▸ WHAT THE TASK ASKS
Could you reproduce the lines below from the one with "Given: Open the Infill settings page icon" through the one with "Given: Switch to the Small Screen workspace"? Keep both ends and add nothing.

▸ RECORDS PROVIDED

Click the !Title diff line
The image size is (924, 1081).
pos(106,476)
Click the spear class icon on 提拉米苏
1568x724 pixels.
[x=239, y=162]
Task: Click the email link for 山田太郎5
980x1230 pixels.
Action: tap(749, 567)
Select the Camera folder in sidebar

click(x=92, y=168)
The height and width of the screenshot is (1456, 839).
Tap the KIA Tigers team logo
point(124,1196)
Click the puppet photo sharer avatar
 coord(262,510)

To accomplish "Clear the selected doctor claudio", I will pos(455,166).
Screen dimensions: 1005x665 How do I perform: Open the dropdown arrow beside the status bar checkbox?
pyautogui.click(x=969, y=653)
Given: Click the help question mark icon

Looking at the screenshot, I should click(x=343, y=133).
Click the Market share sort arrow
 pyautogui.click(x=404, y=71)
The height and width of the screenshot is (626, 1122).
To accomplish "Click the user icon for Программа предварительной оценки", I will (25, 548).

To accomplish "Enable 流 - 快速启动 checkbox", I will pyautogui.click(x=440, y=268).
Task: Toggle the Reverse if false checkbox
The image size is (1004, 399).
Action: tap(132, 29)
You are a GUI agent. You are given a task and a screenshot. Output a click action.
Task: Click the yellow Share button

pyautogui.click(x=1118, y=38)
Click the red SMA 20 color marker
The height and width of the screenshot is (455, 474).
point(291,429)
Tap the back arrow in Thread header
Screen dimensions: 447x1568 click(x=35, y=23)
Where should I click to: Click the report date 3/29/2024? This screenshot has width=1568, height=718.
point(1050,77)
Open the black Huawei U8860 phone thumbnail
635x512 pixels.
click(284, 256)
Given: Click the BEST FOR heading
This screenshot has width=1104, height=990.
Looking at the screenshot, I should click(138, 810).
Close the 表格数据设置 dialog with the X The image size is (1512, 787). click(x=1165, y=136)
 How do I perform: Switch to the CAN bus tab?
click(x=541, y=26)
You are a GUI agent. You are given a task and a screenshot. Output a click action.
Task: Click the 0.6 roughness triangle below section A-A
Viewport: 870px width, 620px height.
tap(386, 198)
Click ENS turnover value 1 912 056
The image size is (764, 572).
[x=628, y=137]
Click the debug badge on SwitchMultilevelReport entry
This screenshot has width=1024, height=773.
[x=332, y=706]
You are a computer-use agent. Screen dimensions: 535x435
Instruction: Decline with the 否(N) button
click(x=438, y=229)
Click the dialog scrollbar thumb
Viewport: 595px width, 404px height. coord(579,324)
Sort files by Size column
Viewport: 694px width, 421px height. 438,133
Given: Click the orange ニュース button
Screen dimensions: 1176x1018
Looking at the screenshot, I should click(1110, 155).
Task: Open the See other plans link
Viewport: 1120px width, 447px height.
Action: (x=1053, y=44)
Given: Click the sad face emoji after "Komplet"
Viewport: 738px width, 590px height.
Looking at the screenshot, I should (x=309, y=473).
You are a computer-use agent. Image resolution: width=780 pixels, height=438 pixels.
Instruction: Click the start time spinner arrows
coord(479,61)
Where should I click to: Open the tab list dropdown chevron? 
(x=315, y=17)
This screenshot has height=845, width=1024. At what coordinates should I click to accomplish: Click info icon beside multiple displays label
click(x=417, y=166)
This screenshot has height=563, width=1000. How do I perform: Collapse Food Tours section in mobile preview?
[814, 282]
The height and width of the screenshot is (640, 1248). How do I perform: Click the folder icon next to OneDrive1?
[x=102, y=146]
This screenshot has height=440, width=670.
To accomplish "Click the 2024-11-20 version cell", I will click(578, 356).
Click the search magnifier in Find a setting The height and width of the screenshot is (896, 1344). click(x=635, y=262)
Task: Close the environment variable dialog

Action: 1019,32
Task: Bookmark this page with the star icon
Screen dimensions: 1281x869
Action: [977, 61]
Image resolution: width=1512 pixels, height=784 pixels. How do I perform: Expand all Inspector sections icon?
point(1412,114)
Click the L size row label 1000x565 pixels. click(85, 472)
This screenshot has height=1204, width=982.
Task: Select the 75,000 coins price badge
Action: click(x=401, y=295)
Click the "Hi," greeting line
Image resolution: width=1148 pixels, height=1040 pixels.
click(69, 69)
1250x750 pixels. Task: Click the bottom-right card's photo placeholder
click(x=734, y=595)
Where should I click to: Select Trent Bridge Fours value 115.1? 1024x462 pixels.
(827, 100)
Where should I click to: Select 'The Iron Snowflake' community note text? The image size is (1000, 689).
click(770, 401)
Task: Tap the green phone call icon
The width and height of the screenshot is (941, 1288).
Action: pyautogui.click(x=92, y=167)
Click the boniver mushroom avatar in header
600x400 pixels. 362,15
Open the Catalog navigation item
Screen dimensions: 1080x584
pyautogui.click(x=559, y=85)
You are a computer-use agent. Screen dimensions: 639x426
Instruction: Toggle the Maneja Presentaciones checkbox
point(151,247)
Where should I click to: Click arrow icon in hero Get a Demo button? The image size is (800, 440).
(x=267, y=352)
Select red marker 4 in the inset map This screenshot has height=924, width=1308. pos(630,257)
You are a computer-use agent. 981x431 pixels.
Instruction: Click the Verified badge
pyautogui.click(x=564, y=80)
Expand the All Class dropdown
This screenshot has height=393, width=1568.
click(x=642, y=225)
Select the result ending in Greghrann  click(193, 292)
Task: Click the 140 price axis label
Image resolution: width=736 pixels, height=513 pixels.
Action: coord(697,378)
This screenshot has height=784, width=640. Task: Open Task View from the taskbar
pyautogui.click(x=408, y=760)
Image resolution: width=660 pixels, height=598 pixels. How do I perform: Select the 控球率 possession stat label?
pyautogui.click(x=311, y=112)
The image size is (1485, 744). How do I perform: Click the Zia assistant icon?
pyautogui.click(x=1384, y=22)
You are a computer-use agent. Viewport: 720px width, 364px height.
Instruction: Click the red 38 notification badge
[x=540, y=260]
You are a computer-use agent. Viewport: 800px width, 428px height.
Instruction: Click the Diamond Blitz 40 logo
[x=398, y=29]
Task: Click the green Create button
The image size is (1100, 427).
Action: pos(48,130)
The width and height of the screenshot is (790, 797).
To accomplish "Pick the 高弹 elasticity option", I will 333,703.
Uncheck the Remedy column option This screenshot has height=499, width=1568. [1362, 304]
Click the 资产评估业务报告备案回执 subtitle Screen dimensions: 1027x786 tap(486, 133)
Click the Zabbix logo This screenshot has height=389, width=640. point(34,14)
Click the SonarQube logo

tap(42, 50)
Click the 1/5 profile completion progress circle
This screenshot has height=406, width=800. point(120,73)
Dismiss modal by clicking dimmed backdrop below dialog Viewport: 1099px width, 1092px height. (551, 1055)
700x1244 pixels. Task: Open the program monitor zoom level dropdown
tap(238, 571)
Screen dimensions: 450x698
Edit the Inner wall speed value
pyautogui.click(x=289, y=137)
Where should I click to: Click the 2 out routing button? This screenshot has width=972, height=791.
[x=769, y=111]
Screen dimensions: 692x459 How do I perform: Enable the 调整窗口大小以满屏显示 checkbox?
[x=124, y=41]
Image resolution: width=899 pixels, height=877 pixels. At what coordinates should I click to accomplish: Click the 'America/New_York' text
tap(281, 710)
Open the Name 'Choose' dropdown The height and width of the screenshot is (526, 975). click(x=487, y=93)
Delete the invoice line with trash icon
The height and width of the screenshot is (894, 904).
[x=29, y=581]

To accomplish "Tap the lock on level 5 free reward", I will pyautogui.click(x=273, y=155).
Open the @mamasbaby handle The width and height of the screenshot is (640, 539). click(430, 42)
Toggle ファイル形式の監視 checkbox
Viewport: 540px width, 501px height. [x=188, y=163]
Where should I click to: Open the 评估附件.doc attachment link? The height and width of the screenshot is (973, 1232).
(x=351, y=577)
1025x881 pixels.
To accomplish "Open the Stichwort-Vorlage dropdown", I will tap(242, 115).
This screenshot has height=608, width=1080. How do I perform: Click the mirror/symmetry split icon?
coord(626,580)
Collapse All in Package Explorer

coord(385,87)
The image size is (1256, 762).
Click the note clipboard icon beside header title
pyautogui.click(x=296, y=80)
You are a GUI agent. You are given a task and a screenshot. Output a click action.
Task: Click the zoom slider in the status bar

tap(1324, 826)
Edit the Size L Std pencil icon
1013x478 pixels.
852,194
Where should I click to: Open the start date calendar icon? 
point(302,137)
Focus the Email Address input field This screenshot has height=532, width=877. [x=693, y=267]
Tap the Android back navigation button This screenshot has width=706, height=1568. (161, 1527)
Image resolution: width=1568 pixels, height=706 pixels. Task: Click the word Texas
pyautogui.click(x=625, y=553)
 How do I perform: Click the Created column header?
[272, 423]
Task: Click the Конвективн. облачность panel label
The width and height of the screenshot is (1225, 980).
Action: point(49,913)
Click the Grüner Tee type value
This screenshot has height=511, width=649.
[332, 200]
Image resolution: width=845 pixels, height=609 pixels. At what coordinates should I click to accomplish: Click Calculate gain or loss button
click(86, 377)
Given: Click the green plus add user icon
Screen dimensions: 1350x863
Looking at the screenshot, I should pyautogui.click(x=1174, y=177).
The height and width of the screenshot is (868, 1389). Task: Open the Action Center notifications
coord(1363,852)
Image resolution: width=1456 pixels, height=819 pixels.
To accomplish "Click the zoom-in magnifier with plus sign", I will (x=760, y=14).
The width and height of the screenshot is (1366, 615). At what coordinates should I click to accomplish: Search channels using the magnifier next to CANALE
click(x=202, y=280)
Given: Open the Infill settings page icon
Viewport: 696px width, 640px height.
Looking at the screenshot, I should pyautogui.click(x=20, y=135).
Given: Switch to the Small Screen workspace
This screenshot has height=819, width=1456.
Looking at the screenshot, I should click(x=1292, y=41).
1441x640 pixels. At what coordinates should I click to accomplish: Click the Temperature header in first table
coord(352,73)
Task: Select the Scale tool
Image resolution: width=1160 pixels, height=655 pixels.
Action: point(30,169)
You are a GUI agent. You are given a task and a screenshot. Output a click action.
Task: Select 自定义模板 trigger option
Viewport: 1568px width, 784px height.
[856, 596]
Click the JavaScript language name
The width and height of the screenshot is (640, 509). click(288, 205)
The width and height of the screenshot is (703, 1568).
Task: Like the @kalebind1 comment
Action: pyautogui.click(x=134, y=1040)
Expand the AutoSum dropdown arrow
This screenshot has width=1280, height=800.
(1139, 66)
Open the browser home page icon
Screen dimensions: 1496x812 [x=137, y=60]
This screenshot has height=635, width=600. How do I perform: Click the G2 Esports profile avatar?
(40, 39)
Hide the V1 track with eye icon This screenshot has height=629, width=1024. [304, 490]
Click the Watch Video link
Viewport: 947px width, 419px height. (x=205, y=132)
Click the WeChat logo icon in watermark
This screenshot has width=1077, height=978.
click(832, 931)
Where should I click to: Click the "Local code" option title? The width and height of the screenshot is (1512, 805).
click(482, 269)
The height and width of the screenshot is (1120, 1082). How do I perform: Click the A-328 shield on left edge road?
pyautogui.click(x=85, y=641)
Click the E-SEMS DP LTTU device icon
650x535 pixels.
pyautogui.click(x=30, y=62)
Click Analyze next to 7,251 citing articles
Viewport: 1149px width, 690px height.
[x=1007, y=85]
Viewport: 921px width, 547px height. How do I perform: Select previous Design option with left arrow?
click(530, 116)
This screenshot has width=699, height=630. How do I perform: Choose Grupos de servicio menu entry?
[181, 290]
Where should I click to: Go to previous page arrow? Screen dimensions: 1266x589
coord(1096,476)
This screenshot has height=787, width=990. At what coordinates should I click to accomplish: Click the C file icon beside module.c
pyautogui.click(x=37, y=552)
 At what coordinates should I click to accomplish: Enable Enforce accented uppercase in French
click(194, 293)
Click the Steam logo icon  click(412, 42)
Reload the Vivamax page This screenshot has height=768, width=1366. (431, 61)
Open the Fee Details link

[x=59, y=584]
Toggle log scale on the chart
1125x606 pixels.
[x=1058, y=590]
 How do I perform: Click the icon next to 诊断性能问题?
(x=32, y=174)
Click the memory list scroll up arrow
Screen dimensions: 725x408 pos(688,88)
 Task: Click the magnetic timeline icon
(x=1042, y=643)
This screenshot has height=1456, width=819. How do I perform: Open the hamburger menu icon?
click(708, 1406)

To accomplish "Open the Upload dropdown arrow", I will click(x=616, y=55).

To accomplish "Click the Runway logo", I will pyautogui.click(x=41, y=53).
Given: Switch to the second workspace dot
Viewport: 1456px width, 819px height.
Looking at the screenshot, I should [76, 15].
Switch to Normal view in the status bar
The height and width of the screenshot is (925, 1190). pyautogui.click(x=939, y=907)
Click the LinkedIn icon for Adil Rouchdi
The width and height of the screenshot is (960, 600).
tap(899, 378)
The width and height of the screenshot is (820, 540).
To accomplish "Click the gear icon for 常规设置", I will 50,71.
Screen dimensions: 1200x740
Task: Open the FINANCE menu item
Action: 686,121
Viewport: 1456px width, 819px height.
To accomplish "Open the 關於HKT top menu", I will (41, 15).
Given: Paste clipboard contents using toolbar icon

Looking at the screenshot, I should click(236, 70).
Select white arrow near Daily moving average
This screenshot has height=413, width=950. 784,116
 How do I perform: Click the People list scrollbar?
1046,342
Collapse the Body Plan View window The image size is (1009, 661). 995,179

▸ ANSWER BELOW
Given: Open the Infill settings page icon
Viewport: 696px width, 640px height.
Looking at the screenshot, I should pyautogui.click(x=20, y=135).
Given: Switch to the Small Screen workspace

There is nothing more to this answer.